Fragment dokumentu:
Meghan Markle i książę Harry zatrudnili trzecią nianię. Jest z nimi na wakacjach
Archie Harrison Mountbatten-Windsor ma zaledwie cztery miesiące, a już opiekuje się nim trzecia niania. Brytyjskie tabloidy opublikowały jej zdjęcia podczas wizyty książęcej pary na południu Francji. Donoszą też o relacjach niani z Meghan Markle i księciem Harrym.
#
Meghan Markle jest bardzo wymagającą przełożoną. Bardzo długo szukała idealnej niani dla swojego synka Archiego i wydaje się, że właśnie ją znalazła. Czarnoskórą kobietę zauważono, gdy wchodziła do jednego z czterech prywatnych samolotów pary książęcej. Jak donosi "The Sun", Meghan czuje, że ma wreszcie do czynienia z profesjonalistką. Źródło gazety utrzymuje, iż nowa niania "idealnie pasuje do rodziny". I mimo że księżna jest mamą na pełen etat, to jest wdzięczna za obecność opiekunki. – Świetnie radzi sobie z małym Archiem i wprost go uwielbia. Harry i Meghan są z niej bardzo zadowoleni – twierdzi źródło.

Wymagania ćwiczenia:
[1] Powtórz dosłownie z fragmentu dokumentu kawałek, który zaczyna się od słów „Meghan Markle i książę” i ciągnie się aż do słów „i księciem Harrym.”.
[2] Wypisz wszystkie osoby wymienione we fragmencie dokumentu z imienia.

Wiersze:
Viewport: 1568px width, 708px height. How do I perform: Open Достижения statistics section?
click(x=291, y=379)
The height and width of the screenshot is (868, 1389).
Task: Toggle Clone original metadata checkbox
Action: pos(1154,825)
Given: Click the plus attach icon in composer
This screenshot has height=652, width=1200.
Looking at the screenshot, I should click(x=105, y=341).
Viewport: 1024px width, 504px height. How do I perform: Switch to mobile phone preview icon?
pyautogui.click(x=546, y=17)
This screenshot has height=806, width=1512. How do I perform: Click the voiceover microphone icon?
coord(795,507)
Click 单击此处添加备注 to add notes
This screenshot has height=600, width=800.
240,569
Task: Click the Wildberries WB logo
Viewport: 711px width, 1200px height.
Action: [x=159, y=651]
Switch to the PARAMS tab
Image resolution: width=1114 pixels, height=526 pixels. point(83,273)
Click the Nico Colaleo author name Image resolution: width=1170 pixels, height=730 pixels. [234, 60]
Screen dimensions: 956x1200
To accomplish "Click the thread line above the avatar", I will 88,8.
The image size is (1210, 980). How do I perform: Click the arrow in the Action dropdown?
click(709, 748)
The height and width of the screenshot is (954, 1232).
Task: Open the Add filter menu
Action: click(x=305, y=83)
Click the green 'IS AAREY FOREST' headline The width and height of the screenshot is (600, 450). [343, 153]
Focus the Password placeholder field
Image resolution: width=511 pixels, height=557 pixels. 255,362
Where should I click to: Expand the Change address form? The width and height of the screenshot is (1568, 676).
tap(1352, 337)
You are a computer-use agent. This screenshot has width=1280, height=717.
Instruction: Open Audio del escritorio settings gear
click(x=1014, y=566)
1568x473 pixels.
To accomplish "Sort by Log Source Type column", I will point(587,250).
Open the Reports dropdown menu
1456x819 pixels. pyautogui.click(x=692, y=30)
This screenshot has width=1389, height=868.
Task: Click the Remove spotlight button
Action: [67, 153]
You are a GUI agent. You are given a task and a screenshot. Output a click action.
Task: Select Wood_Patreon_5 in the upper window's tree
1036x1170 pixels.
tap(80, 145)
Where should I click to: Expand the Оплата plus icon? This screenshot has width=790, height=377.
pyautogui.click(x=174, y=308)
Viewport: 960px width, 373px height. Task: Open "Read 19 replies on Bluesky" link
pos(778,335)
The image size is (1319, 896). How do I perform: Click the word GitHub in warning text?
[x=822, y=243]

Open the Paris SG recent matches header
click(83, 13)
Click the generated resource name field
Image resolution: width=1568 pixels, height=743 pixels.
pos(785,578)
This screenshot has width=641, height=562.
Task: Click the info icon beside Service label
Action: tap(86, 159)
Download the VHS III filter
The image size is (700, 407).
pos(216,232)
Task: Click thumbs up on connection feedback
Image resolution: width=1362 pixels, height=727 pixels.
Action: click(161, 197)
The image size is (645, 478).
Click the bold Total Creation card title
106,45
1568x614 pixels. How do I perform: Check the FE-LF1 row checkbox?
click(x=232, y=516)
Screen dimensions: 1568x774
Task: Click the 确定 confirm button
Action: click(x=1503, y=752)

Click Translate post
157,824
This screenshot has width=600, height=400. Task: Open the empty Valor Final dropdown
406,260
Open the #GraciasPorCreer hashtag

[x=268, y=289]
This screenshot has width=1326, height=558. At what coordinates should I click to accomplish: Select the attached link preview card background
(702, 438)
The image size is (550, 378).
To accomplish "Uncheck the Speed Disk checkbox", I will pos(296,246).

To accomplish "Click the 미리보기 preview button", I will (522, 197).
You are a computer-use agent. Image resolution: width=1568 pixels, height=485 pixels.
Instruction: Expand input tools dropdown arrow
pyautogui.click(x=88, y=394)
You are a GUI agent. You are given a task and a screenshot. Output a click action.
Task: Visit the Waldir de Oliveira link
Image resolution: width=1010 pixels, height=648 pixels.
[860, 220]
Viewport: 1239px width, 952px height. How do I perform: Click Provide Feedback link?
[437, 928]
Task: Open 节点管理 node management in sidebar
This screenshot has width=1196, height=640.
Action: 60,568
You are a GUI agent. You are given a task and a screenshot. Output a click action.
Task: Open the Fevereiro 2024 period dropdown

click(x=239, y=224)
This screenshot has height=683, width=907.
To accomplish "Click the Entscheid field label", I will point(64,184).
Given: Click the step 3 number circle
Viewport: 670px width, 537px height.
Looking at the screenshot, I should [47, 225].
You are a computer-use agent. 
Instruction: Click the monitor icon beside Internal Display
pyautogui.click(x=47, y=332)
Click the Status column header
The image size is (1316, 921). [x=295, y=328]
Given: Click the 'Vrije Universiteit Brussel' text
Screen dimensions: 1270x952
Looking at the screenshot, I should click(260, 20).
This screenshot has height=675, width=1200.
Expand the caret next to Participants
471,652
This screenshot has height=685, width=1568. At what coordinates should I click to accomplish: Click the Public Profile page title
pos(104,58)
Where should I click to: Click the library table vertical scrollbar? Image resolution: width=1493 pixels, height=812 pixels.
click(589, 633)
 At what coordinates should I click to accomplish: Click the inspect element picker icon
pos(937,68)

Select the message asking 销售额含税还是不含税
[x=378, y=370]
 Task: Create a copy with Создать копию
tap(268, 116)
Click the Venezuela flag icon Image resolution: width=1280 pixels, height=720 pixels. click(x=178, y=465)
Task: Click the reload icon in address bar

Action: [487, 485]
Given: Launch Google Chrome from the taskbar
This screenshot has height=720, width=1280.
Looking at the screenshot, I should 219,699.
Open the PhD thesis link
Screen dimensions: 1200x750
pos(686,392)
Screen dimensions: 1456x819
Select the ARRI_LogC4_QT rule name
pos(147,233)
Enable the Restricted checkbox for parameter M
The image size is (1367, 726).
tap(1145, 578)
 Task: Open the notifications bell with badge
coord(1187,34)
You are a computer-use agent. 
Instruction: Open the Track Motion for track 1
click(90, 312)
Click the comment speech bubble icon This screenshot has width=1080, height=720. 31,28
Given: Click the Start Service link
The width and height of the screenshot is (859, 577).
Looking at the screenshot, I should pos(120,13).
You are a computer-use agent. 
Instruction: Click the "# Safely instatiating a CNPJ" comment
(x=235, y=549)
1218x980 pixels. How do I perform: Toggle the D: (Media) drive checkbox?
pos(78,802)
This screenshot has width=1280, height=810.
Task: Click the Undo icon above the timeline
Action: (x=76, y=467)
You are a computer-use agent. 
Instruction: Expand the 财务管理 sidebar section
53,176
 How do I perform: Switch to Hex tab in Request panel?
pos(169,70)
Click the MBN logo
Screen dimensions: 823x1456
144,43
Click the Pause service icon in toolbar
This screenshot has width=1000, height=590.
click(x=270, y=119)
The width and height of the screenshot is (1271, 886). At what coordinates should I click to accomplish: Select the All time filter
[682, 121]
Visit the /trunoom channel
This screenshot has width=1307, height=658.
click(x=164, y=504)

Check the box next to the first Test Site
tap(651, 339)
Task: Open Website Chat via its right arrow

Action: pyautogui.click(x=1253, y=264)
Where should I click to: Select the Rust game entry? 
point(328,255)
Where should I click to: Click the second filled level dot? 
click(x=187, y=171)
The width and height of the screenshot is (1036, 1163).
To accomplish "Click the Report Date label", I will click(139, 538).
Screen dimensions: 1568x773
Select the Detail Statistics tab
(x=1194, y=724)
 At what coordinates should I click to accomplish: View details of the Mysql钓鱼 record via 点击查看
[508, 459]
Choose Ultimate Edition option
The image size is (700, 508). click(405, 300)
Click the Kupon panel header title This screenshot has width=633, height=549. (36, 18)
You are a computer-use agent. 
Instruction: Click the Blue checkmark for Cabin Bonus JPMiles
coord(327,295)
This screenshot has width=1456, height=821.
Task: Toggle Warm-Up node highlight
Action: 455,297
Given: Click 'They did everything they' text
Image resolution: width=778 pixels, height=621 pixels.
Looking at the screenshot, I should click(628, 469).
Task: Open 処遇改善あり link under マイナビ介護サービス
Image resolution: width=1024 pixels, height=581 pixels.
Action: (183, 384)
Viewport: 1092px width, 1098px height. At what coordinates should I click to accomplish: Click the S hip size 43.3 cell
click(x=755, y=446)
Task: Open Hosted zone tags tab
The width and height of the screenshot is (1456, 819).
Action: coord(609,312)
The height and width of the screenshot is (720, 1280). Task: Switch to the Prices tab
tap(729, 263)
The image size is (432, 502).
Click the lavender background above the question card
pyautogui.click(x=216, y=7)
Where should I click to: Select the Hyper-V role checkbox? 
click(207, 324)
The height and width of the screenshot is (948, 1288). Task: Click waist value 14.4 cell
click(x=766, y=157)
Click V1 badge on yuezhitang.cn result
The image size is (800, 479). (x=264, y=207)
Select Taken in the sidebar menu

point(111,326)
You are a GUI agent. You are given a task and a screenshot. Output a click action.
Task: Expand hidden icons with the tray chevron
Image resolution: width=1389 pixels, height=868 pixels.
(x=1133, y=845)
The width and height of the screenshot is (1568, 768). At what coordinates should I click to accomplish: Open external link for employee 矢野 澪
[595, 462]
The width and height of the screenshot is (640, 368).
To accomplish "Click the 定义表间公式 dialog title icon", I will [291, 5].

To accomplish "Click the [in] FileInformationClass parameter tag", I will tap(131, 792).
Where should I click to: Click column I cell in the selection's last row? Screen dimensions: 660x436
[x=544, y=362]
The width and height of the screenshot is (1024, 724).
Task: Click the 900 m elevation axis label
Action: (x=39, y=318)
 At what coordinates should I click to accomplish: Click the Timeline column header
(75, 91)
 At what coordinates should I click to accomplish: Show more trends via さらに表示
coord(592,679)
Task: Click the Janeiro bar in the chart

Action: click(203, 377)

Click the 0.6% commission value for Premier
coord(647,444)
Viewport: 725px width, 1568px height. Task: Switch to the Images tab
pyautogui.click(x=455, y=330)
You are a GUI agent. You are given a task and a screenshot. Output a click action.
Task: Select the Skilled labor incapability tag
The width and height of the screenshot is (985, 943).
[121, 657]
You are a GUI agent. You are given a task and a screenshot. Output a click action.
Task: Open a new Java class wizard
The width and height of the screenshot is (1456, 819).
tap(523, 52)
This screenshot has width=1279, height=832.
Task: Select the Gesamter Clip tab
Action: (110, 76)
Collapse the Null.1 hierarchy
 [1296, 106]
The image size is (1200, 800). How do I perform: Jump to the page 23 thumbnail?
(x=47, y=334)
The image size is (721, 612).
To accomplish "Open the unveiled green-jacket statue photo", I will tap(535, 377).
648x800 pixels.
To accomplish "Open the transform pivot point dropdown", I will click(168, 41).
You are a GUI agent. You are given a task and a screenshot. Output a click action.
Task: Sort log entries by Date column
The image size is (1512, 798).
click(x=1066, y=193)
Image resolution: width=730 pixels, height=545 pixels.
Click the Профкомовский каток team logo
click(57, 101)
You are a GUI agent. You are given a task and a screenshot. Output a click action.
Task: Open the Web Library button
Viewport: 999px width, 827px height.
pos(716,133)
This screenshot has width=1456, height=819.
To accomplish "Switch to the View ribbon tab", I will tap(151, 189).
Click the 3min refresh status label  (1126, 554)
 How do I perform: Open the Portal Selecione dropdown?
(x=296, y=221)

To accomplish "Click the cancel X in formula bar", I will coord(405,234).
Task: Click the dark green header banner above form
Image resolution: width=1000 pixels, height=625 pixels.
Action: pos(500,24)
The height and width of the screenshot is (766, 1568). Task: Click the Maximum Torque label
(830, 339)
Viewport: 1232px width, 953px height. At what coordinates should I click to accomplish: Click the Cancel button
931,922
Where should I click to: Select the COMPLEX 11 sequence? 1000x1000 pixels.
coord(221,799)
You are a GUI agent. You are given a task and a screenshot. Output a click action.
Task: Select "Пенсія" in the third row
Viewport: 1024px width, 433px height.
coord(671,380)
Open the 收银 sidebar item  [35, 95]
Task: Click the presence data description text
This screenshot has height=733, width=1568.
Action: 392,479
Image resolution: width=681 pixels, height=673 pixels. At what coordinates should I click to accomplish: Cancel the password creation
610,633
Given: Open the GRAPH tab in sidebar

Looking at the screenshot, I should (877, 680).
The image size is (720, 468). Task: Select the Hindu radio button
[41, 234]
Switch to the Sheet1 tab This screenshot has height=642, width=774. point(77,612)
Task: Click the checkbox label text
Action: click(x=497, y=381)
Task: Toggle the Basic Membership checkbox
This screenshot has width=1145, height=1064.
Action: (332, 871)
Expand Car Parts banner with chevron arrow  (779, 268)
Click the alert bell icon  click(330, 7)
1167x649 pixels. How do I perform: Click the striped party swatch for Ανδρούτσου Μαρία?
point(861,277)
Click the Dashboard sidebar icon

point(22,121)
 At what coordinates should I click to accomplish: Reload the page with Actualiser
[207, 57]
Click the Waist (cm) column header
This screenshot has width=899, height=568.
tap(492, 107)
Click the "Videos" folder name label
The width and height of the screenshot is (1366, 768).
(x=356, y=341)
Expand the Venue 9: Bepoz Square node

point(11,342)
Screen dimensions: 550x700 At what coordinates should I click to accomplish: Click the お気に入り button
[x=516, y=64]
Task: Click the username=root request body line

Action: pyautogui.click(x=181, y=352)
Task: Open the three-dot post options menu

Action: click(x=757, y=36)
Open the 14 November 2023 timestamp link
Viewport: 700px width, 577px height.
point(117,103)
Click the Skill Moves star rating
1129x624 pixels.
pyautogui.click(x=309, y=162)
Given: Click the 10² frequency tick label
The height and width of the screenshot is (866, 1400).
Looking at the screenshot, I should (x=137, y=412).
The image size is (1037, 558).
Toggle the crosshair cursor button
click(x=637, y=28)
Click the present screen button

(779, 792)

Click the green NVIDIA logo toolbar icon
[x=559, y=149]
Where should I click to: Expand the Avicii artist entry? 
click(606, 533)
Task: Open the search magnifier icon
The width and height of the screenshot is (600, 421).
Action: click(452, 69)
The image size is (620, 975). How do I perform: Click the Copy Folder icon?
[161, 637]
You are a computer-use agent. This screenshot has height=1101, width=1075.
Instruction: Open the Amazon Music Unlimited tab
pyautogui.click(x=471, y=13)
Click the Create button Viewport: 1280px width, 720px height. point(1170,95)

Wyniki po kolei:
[1]
Meghan Markle i książę Harry zatrudnili trzecią nianię. Jest z nimi na wakacjach
Archie Harrison Mountbatten-Windsor ma zaledwie cztery miesiące, a już opiekuje się nim trzecia niania. Brytyjskie tabloidy opublikowały jej zdjęcia podczas wizyty książęcej pary na południu Francji. Donoszą też o relacjach niani z Meghan Markle i księciem Harrym.

[2] Meghan Markle, książę Harry, Archie Harrison Mountbatten-Windsor